The white film on top of the beer is fairly normal, I do'nt know what the hell the deal was in that first pic that you posted. The only way to find out if it's any good or not is to bottle it, wait then taste it.
 
I'm inclined to say that if whatever it is grew back after you racked to secondary, it's not good for you or your beer. You'd have had to try real hard to get that much traub from your primary into secondary and had a good bit of unfermented sugars hanging around for that to be a new krausen!

let is sit and rack again to a third clearing tank in a week or two, paying extra attention not to transfer more slurry....then see if it comes back in that. If it does, it's an infection for sure!
 
Pretty strange. :D

I see all sorts of funky stuff go in the ferments *shrug*. I have to side with the idea of just waiting and seeing once you final rack and then condition. Question: How long from primary ferment before you racked to secondary?

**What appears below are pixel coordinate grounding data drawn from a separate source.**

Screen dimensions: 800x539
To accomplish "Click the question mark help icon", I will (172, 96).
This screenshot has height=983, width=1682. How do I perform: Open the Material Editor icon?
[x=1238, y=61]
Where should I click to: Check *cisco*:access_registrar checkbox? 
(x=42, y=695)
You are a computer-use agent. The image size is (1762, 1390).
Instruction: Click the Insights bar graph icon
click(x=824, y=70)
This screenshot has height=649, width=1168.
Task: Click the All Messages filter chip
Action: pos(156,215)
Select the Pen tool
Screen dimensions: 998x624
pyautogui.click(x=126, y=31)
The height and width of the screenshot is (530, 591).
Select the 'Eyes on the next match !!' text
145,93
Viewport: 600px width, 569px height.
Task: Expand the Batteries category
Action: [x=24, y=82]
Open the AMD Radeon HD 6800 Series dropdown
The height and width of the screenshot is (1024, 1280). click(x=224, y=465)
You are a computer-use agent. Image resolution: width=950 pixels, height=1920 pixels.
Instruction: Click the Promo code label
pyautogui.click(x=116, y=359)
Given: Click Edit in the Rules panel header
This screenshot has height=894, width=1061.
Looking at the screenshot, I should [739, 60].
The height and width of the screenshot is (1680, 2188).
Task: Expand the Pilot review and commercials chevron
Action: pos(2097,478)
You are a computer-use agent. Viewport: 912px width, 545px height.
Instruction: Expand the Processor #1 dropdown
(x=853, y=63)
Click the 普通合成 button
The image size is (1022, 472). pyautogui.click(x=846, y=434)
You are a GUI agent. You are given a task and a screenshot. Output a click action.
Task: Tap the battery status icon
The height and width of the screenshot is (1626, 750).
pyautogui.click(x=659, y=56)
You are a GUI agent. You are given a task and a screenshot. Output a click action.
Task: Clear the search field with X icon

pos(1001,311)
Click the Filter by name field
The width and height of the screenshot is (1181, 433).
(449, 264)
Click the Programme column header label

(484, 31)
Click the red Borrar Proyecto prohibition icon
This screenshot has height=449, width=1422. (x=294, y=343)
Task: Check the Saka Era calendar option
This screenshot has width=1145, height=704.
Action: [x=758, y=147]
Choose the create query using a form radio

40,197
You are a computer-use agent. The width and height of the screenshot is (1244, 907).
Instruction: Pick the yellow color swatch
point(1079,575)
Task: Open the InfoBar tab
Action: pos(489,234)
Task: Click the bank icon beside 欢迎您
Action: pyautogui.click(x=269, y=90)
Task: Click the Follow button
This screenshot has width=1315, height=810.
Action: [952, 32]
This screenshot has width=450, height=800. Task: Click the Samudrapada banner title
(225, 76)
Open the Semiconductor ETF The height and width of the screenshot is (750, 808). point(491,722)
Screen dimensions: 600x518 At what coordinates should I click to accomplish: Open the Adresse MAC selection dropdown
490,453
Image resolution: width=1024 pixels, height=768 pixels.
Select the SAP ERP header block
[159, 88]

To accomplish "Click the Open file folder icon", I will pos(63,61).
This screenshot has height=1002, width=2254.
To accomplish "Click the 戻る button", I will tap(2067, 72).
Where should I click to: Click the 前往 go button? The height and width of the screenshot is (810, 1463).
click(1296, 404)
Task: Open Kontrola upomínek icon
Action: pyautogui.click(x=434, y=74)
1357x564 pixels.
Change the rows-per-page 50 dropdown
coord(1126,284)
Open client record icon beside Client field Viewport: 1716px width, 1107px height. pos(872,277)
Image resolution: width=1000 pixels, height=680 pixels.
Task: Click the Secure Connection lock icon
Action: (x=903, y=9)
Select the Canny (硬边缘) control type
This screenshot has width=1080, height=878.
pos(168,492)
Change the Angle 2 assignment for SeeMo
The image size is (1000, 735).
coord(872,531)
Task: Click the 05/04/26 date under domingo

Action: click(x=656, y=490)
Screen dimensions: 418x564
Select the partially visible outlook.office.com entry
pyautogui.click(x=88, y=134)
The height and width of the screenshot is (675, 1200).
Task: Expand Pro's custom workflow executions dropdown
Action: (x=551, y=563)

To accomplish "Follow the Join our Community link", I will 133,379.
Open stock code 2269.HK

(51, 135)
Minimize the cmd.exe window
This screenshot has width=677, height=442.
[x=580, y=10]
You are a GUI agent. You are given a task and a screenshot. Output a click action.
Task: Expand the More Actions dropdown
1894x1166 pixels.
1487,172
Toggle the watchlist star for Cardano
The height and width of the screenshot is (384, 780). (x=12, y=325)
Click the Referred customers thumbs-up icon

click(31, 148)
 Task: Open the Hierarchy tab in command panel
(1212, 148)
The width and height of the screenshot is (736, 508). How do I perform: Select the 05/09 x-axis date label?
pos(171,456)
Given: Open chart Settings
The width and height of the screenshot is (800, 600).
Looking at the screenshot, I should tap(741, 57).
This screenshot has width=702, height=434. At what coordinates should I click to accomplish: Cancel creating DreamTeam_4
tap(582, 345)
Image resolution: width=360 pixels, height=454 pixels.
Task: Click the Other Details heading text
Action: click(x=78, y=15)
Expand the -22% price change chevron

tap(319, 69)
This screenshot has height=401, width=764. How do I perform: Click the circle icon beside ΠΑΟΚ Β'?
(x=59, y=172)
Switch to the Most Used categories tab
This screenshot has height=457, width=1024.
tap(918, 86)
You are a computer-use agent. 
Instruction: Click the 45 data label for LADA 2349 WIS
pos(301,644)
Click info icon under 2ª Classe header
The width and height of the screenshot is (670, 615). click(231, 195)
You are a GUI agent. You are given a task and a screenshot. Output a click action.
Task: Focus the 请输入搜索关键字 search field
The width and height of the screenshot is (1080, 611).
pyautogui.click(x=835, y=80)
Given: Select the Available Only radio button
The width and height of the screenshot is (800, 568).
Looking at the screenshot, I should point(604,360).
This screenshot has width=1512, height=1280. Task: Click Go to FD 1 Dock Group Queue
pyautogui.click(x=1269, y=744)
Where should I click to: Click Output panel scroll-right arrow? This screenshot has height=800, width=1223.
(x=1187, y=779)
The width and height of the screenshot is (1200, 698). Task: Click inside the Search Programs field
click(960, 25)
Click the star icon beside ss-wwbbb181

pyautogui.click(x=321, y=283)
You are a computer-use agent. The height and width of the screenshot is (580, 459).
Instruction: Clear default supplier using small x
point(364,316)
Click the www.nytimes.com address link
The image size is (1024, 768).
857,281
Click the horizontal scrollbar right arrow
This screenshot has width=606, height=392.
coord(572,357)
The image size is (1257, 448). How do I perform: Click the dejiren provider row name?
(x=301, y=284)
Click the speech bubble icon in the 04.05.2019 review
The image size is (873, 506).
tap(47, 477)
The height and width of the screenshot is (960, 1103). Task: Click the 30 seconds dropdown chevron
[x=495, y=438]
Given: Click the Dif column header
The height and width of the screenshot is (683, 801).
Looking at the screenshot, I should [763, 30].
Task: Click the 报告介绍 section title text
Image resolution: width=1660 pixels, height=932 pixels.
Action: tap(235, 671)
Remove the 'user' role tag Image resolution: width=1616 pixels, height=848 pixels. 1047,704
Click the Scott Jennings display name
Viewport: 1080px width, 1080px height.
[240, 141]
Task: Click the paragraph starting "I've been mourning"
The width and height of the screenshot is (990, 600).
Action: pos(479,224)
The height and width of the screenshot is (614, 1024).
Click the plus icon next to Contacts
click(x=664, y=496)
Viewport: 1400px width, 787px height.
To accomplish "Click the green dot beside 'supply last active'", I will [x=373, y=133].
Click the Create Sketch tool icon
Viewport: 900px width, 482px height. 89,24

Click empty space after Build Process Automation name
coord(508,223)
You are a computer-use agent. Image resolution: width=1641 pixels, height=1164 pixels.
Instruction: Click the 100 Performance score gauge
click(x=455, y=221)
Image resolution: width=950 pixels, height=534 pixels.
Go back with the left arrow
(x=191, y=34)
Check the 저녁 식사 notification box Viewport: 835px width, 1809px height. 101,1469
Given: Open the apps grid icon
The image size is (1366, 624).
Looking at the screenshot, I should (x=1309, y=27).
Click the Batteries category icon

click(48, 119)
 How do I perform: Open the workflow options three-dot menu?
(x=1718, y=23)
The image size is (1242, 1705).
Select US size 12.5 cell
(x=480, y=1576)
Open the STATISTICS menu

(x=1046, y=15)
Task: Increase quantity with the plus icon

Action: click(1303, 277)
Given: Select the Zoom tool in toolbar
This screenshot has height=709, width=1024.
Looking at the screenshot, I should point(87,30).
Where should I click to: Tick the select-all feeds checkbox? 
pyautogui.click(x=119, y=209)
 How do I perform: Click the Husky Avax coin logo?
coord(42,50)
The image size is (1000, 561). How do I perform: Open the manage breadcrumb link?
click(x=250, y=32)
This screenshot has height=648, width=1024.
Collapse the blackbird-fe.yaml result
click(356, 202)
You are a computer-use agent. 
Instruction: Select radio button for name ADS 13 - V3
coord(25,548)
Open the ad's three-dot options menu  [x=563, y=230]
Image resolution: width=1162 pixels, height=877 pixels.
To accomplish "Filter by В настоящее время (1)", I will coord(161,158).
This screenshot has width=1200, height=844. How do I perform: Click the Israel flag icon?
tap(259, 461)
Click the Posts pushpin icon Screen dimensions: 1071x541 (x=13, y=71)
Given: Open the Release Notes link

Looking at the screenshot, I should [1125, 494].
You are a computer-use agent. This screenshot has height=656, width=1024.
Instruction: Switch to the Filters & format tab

Also the crystal looking stuff was really odd imo, but then again I have seen some bizzare looking things in the fermentor.
 
I had a layer of film develop in the secondary on a recent batch...kind of like your second pic. Ended up tasting fine.
 
Give it a bit of time. I've had beer that has gone 'bad', with what looked like mold colonies (turned out it wasn't), but I was suspect the whole time. The batches turned out fine. Besides, if it is mold and you like sour beers, all the better.
 
I just found the same thing using T-58 yeast. Is that what you used?
Mind, you're replying to a thread from September 2007, and hasn't had any posts since. The OP hasn't been seen here since Feb 2011, 12 years ago.

From what it looks in the pictures, there's a pellicle floating on top of his beer, it's not mold. This points to an infection by some other microorganism that (probably unintentionally) entered when handling the beer, and took a hold.

Infections are typically not harmful to us, there not much that can grow in (fermented) beer that can make you sick. But the flavor can have changed, not often for the better, and oftentimes (some) sourness becomes present.

Over the past 10 years most homebrewers have stopped using secondaries anymore when fermenting clean beer, as there is no benefit, but only increased risks, such as infection and oxidation.
So we simply leave everything in the "primary" until ready to package. Only if there's a really good and compelling reason we use a secondary, with the right kind of handling, which is not beginning brewer's domain.

I'm sure it's not the yeast (T-58) that caused it.
Is your beer in a secondary perhaps?

I recommend you start your own thread, in our Beginners Beer Brewing Forum.
If you can, post a picture of your beer as it appears in the fermenter, best without opening it, showing the issue, and describe what you brewed and how you've handled it.